Fluvio’s official connectors have support for applying SmartModules to perform inline compute on the data passing through - when used together this way, we call them “Smart Connectors”. One of the reasons Smart Connectors are so beneficial is because they can help save streaming costs. For example, when using a Source connector to stream data from a third-party data platform, you may only be interested in receiving a subset of the available data. With Smart Connectors, you can write custom logic to filter out irrelevant data before it gets sent over the network and persisted in your topic, saving on bandwidth and storage.

 

Create a SmartModule

Let’s create a new SmartModule that we can use with the Http Connector to pre-process our Cat Facts. From the examples above, we know our raw input records from the API look like this:

{"length":116,"fact":"A cat almost never meows at another cat, mostly just humans. Cats typically will spit, purr, and hiss at other cats."}

It would be nice to remove the length field since it is redundant, and make our fact a top-level string, like this:

"A cat almost never meows at another cat, mostly just humans. Cats typically will spit, purr, and hiss at other cats."
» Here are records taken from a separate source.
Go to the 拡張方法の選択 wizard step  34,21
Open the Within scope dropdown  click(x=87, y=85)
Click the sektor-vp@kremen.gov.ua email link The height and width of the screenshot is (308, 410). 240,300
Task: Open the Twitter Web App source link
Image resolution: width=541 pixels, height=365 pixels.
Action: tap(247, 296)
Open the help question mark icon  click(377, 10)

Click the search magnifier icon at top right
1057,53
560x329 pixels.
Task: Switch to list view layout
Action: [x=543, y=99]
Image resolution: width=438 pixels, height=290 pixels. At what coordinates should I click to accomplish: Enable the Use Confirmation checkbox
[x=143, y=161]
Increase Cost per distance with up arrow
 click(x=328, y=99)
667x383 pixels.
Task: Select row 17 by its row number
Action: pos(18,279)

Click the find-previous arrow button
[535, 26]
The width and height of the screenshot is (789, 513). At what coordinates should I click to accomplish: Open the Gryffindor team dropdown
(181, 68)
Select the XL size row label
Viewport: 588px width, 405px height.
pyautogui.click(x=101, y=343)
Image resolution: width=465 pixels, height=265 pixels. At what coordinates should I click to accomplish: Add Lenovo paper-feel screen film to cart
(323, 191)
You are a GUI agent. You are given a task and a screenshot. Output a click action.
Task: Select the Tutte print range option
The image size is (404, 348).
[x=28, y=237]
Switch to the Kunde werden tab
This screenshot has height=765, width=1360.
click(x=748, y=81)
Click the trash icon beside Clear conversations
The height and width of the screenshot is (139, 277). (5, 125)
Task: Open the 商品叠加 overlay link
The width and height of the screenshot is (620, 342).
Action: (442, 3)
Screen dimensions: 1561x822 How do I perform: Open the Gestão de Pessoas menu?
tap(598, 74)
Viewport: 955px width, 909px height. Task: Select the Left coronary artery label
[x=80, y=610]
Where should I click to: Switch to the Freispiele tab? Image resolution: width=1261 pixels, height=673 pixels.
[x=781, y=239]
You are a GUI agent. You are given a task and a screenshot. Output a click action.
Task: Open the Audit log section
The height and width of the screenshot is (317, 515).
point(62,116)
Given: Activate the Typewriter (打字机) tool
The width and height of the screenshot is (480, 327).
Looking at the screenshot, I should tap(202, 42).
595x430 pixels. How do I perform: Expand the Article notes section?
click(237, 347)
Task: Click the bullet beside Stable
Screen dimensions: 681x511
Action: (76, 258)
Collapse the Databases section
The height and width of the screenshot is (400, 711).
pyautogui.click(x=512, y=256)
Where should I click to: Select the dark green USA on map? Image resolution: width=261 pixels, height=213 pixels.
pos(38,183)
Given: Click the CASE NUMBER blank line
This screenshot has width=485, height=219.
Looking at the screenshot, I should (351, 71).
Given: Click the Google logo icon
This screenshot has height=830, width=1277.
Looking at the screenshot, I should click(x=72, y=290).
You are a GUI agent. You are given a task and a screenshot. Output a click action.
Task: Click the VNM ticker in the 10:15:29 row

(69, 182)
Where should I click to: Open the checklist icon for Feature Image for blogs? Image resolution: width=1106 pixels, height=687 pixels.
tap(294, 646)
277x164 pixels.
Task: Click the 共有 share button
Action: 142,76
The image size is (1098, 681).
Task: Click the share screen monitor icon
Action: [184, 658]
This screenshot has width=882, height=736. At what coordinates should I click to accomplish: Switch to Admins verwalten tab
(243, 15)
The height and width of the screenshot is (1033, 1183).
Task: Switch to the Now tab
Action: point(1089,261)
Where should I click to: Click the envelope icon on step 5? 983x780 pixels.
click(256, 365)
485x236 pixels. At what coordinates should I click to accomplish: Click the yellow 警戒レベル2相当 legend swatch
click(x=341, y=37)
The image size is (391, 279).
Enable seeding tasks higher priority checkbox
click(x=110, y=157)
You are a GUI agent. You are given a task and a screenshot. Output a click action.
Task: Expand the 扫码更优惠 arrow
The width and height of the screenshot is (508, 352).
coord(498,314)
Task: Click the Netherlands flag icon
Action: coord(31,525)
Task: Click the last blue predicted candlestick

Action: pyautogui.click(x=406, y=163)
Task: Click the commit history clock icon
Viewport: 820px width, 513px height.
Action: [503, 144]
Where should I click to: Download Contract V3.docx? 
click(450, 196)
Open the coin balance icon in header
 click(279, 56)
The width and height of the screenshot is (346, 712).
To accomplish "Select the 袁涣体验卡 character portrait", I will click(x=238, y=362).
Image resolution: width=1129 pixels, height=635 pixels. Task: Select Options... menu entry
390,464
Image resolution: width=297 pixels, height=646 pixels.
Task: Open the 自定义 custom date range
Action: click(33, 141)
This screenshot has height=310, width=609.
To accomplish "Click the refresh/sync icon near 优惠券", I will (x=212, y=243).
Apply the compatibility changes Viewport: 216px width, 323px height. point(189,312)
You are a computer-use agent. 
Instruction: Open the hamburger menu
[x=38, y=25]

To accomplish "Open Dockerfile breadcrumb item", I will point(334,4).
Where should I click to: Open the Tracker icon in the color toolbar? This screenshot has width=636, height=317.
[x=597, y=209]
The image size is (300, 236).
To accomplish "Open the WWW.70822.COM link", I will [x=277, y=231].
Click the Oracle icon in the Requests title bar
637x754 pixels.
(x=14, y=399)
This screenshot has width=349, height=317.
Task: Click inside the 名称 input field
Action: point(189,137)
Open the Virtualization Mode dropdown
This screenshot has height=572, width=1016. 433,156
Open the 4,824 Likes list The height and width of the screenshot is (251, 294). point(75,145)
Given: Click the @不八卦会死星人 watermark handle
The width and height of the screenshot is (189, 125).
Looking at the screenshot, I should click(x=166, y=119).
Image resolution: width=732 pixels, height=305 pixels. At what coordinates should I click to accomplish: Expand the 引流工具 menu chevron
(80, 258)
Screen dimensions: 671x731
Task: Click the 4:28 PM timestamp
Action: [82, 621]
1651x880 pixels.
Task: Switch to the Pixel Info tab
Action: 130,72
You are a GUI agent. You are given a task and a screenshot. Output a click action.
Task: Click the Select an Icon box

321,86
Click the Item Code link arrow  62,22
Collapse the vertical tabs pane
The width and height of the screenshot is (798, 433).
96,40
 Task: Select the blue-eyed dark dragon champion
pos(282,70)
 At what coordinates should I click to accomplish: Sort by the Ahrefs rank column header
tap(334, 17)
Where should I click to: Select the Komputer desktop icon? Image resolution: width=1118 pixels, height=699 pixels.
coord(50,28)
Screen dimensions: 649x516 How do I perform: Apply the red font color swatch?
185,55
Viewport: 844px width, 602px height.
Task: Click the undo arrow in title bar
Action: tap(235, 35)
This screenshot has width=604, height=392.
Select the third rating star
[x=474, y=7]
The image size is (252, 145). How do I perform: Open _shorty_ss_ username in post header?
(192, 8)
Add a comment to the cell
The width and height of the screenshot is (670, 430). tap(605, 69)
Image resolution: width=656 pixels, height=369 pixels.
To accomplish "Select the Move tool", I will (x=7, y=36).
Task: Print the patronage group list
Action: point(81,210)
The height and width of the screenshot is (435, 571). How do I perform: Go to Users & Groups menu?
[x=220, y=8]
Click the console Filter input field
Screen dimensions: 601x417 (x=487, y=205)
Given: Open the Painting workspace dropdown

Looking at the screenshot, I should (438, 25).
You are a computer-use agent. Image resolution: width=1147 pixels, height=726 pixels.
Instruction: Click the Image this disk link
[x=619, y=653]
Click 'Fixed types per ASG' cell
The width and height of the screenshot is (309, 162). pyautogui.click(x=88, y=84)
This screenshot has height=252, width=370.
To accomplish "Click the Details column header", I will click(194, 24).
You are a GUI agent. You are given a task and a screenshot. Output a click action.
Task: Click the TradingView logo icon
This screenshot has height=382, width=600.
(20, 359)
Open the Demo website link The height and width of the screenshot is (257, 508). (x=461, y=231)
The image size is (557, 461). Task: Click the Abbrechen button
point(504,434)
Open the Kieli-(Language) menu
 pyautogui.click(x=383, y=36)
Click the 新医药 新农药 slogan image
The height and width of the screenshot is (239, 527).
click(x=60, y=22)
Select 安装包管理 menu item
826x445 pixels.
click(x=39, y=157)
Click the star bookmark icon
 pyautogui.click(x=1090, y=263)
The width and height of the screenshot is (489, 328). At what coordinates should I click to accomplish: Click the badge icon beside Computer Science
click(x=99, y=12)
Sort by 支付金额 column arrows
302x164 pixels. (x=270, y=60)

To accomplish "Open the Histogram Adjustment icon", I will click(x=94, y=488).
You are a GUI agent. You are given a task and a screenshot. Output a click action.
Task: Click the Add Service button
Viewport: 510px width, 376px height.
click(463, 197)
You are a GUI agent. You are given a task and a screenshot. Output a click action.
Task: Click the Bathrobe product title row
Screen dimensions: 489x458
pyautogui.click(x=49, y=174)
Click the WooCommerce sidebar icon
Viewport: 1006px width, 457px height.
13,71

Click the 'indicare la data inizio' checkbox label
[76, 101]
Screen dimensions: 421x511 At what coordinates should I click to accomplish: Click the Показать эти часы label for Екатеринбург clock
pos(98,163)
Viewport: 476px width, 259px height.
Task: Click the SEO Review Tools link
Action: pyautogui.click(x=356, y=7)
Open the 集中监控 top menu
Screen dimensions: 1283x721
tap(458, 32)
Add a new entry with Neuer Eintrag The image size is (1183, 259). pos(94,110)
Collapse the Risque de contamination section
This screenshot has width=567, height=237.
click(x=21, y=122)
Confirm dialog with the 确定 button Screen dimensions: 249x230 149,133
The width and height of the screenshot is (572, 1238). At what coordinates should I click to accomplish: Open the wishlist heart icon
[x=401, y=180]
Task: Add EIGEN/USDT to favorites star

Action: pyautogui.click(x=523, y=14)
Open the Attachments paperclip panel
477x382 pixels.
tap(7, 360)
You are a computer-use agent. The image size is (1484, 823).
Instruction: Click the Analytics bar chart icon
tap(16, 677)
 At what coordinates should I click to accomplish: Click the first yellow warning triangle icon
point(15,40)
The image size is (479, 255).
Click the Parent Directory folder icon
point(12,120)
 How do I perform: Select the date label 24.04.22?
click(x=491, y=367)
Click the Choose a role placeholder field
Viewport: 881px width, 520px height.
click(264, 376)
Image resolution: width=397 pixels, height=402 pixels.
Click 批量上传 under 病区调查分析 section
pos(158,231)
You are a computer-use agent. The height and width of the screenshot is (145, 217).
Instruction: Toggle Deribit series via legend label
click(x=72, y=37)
To create this SmartModule, we can use cargo-generate to start a project with a template to help us get started. You can install cargo-generate with the following command:

$ cargo install cargo-generate

Once we have it, we can use it as follows to create our SmartModule:

$ cargo generate --git="https://github.com/infinyon/fluvio-smartmodule-template"
⚠️   Unable to load config file: ~/.cargo/cargo-generate.toml
🤷   Project Name : catfact-map
🔧   Generating template ...
✔ 🤷   Which type of SmartModule would you like? · map
[1/7]   Done: .cargo/config.toml
[2/7]   Done: .cargo
[3/7]   Done: .gitignore
[4/7]   Done: Cargo.toml
[5/7]   Done: README.md
[6/7]   Done: src/lib.rs
[7/7]   Done: src
🔧   Moving generated files into: `catfact-map`...
✨   Done! New project created catfact-map

Make sure to navigate into the project directory:

$ cd catfact-map

Now, let’s write the actual body of the SmartModule. Edit your src/lib.rs file to have the following contents:

use fluvio_smartmodule::{smartmodule, Result, Record, RecordData};
use serde_json::Value;

#[smartmodule(map)]
pub fn map(record: &Record) -> Result<(Option<RecordData>, RecordData)> {
    let input: Value = serde_json::from_slice(record.value.as_ref())?;
    let fact = &input["fact"];
    let output = serde_json::to_string(fact)?;

    Ok((record.key.clone(), output.into()))
}

Here, we’re simply parsing the input as JSON and extracting the fact field from the object.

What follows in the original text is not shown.